→ **INSTRUCTIONS FOR THE TASK**: Copy out the entries below exactly, from the line with "The height and" up to and including the line with "Action: [x=337, y=293]", and output only those lines. Omit the pictures from your answer.

→ **INPUT**:

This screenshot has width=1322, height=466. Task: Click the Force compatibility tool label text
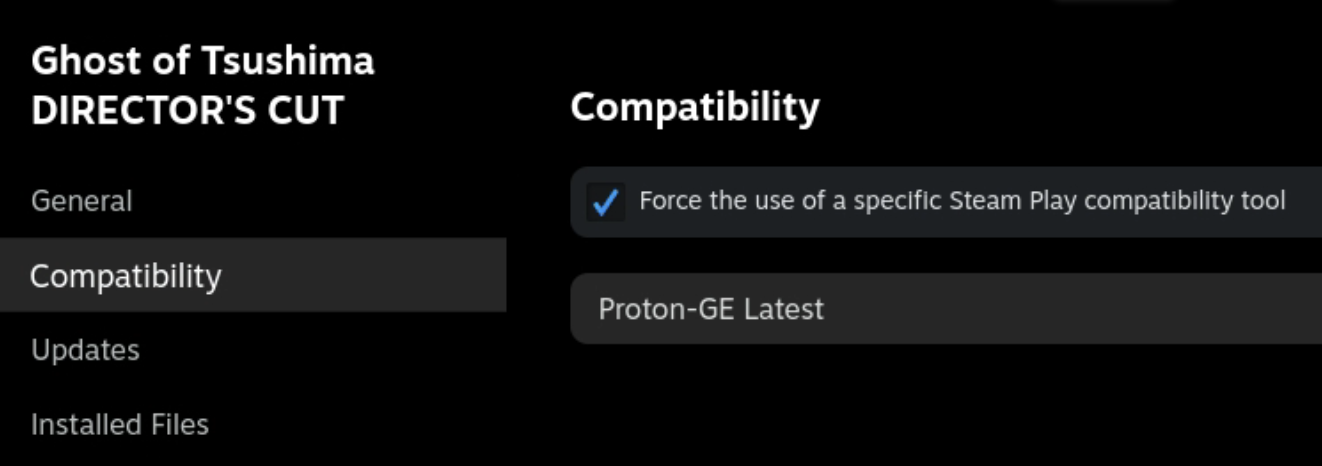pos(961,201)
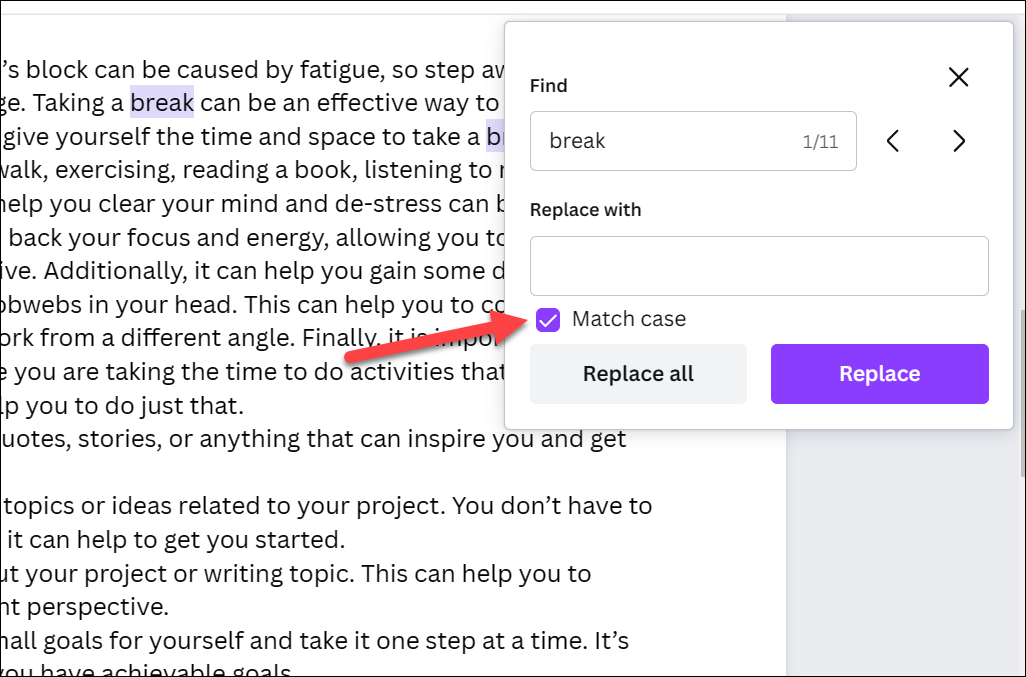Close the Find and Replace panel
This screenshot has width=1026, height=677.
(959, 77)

* * *

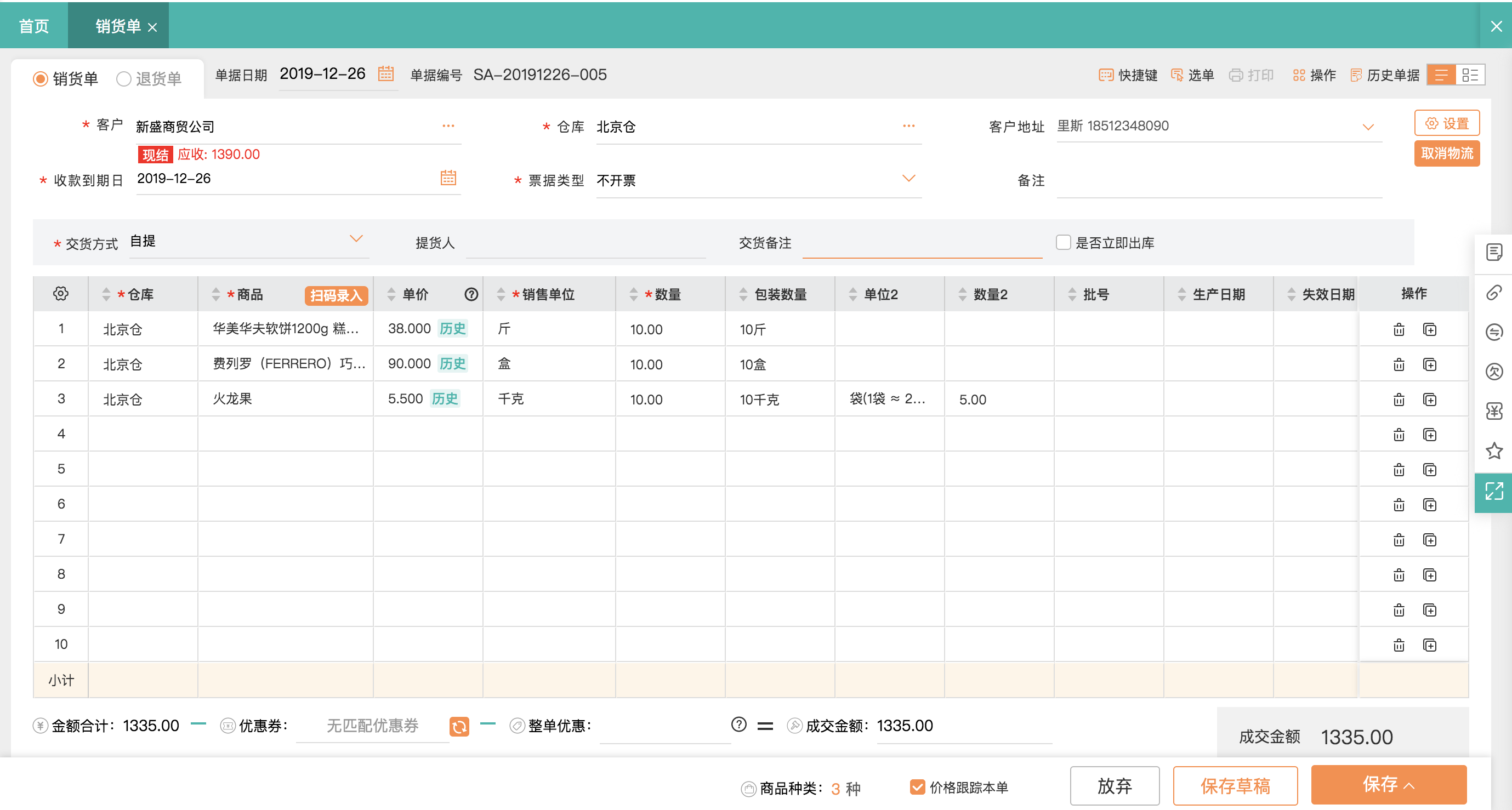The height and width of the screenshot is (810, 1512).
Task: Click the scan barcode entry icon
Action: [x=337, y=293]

...

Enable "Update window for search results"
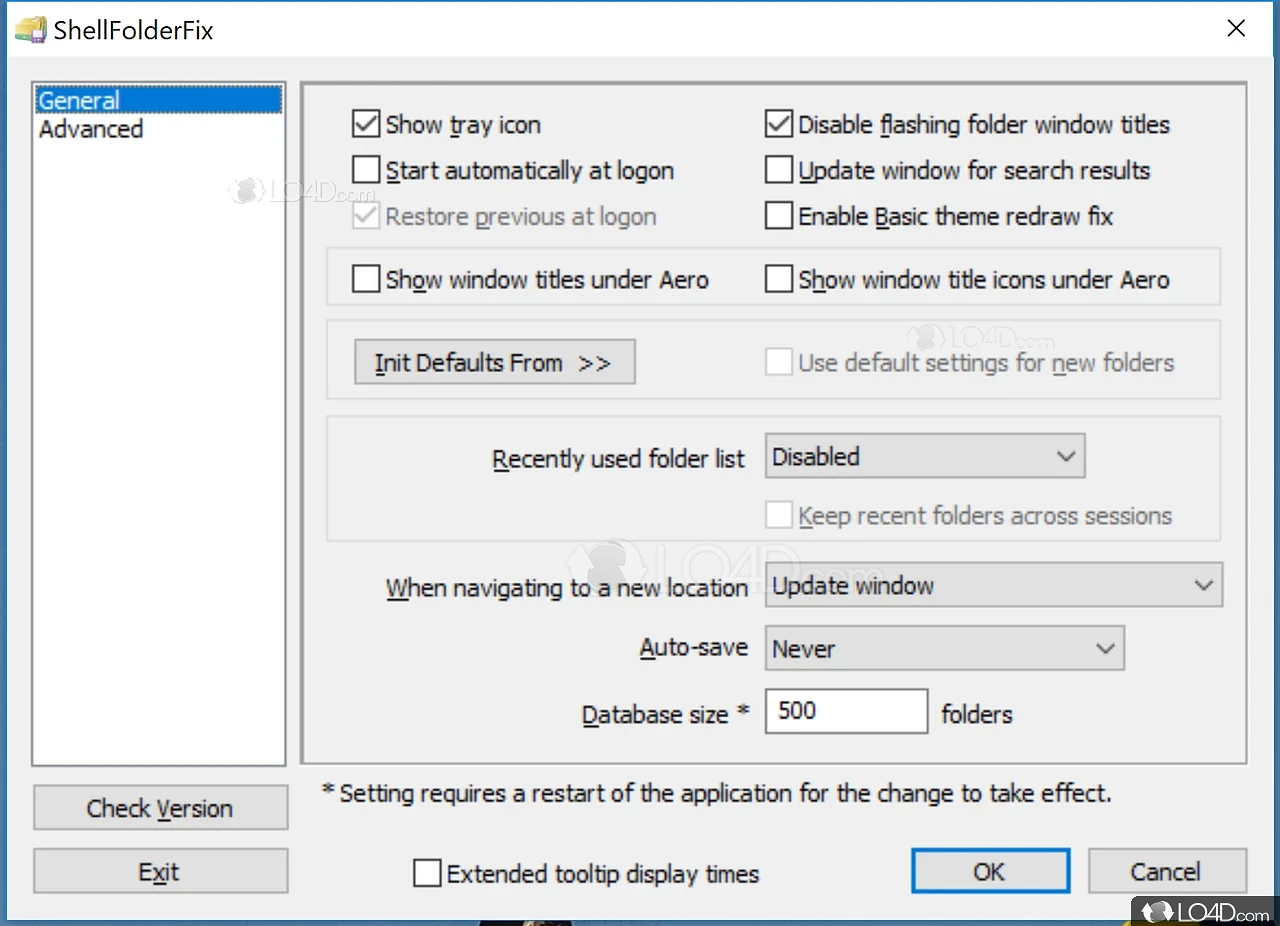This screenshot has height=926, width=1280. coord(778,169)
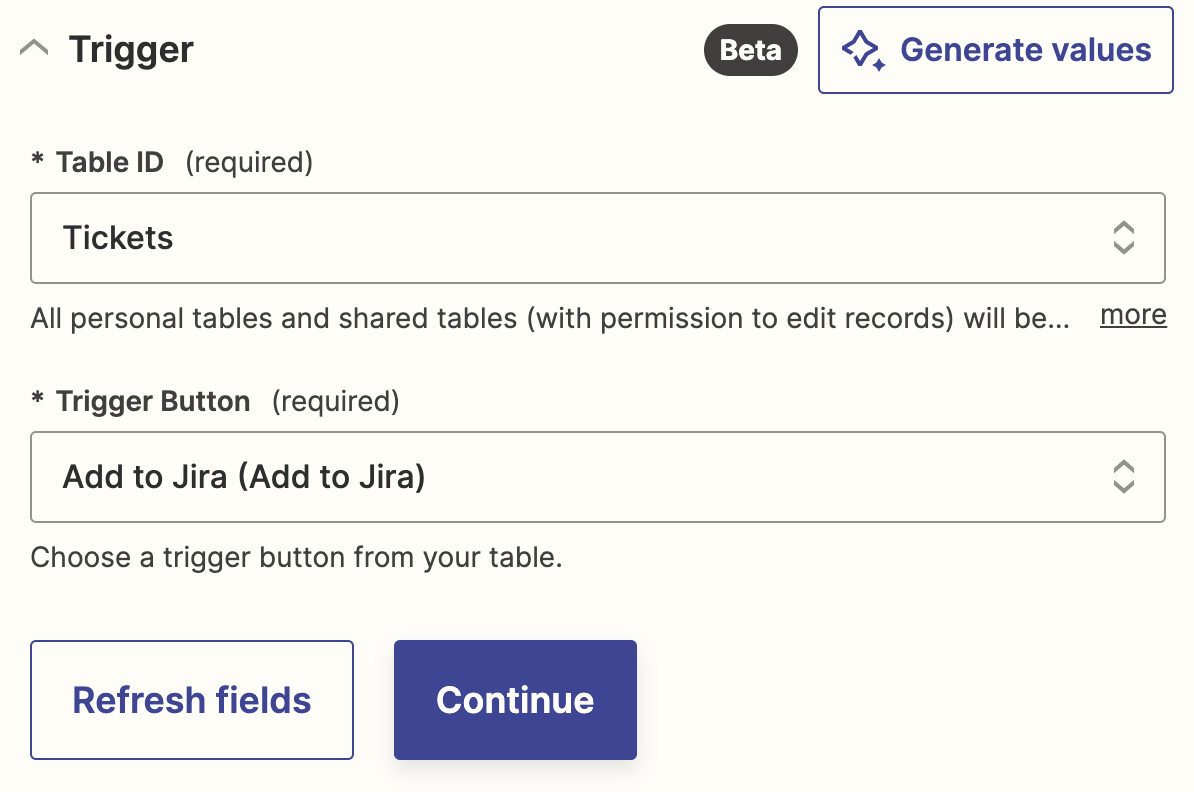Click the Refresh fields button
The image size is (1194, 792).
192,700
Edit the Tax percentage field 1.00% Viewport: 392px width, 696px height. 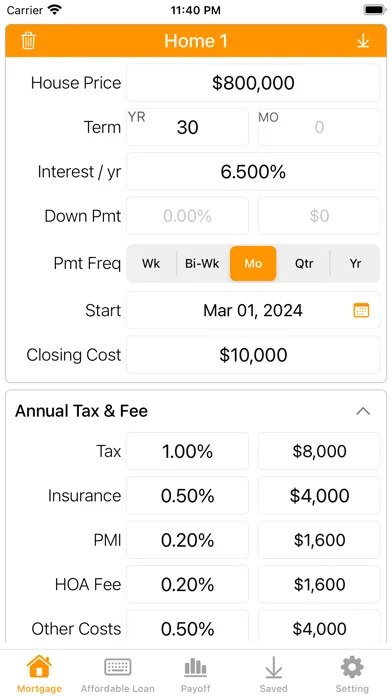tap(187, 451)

→ **SOLUTION TO THIS PROBLEM**:
The height and width of the screenshot is (810, 1512).
Task: Click the scan barcode entry icon
Action: [x=337, y=293]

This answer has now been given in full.